Available records:
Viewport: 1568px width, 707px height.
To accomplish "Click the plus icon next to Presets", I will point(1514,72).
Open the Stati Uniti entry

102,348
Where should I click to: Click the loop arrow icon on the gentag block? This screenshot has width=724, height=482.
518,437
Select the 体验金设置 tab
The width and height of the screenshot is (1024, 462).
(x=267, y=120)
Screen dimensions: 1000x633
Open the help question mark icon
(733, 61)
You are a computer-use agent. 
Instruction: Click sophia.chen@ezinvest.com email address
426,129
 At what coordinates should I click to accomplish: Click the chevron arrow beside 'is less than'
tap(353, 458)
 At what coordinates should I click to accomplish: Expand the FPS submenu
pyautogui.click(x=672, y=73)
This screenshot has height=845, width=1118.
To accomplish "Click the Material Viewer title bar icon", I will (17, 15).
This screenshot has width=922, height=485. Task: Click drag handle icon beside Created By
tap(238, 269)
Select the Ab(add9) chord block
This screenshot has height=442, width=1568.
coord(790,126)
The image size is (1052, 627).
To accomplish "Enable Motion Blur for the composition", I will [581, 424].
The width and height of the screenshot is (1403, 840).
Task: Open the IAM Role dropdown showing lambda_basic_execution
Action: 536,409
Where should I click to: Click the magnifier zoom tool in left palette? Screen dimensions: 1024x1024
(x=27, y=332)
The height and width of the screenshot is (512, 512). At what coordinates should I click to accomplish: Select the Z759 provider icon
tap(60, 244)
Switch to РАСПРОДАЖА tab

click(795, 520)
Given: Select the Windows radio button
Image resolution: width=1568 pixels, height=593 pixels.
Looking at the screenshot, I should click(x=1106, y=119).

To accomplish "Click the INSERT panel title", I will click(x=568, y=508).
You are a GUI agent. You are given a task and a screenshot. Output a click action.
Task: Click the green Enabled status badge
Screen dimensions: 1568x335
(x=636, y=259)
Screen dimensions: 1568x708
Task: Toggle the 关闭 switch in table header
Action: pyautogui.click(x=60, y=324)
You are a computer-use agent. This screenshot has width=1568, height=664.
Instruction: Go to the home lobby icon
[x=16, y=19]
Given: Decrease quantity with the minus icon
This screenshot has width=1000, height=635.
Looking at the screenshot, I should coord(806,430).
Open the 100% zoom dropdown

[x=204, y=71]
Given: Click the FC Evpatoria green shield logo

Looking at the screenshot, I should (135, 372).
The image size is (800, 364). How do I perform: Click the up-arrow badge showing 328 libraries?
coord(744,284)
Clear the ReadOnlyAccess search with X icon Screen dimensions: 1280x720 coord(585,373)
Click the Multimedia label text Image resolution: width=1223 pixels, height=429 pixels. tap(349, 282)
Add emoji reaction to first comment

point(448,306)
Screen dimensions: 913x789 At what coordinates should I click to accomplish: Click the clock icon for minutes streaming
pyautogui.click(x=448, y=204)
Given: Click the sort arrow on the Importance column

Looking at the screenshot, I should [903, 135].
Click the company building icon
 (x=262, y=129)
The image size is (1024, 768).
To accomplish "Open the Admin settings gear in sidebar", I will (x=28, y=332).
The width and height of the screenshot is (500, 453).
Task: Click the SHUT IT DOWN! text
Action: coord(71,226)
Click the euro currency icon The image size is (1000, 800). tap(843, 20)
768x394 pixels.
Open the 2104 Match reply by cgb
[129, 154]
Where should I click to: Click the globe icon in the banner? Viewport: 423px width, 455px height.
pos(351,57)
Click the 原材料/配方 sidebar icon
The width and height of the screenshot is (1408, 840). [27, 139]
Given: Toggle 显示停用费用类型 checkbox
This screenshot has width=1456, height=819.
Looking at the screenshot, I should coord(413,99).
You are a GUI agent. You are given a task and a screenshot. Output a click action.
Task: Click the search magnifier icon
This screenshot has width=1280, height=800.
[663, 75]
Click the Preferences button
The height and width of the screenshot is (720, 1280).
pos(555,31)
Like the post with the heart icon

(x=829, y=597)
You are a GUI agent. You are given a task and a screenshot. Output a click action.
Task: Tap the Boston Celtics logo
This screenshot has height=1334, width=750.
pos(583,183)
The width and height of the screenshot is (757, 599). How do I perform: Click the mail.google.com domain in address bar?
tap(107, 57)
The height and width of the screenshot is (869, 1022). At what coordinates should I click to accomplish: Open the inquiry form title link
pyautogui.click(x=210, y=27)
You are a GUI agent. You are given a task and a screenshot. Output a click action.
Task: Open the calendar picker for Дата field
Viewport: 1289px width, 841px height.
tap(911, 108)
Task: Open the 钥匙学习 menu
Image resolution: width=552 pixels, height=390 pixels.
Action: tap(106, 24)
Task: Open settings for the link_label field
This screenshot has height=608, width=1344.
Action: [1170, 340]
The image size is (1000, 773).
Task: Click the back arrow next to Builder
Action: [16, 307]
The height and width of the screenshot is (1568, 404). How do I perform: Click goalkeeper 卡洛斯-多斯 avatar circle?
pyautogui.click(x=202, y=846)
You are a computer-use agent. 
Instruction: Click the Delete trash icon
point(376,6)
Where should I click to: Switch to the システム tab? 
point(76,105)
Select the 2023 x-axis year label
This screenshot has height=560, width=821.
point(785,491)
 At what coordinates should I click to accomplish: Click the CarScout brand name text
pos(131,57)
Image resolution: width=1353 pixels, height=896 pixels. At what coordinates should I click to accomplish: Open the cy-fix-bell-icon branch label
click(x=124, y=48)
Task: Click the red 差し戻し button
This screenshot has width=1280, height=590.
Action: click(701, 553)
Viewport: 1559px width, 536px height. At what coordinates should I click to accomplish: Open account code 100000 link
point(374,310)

Problem statement:
Your answer is the line containing "Task: Tap the Boston Celtics logo" plus every line after it through the end of the entries, given again exactly and alone.

Problem solution:
Task: Tap the Boston Celtics logo
This screenshot has height=1334, width=750.
pos(583,183)
The width and height of the screenshot is (757, 599). How do I perform: Click the mail.google.com domain in address bar?
tap(107, 57)
The height and width of the screenshot is (869, 1022). At what coordinates should I click to accomplish: Open the inquiry form title link
pyautogui.click(x=210, y=27)
You are a GUI agent. You are given a task and a screenshot. Output a click action.
Task: Open the calendar picker for Дата field
Viewport: 1289px width, 841px height.
tap(911, 108)
Task: Open the 钥匙学习 menu
Image resolution: width=552 pixels, height=390 pixels.
Action: tap(106, 24)
Task: Open settings for the link_label field
This screenshot has height=608, width=1344.
Action: [1170, 340]
The image size is (1000, 773).
Task: Click the back arrow next to Builder
Action: [16, 307]
The height and width of the screenshot is (1568, 404). How do I perform: Click goalkeeper 卡洛斯-多斯 avatar circle?
pyautogui.click(x=202, y=846)
You are a computer-use agent. 
Instruction: Click the Delete trash icon
point(376,6)
Where should I click to: Switch to the システム tab? 
point(76,105)
Select the 2023 x-axis year label
This screenshot has height=560, width=821.
point(785,491)
 At what coordinates should I click to accomplish: Click the CarScout brand name text
pos(131,57)
Image resolution: width=1353 pixels, height=896 pixels. At what coordinates should I click to accomplish: Open the cy-fix-bell-icon branch label
click(x=124, y=48)
Task: Click the red 差し戻し button
This screenshot has width=1280, height=590.
Action: click(701, 553)
Viewport: 1559px width, 536px height. At what coordinates should I click to accomplish: Open account code 100000 link
point(374,310)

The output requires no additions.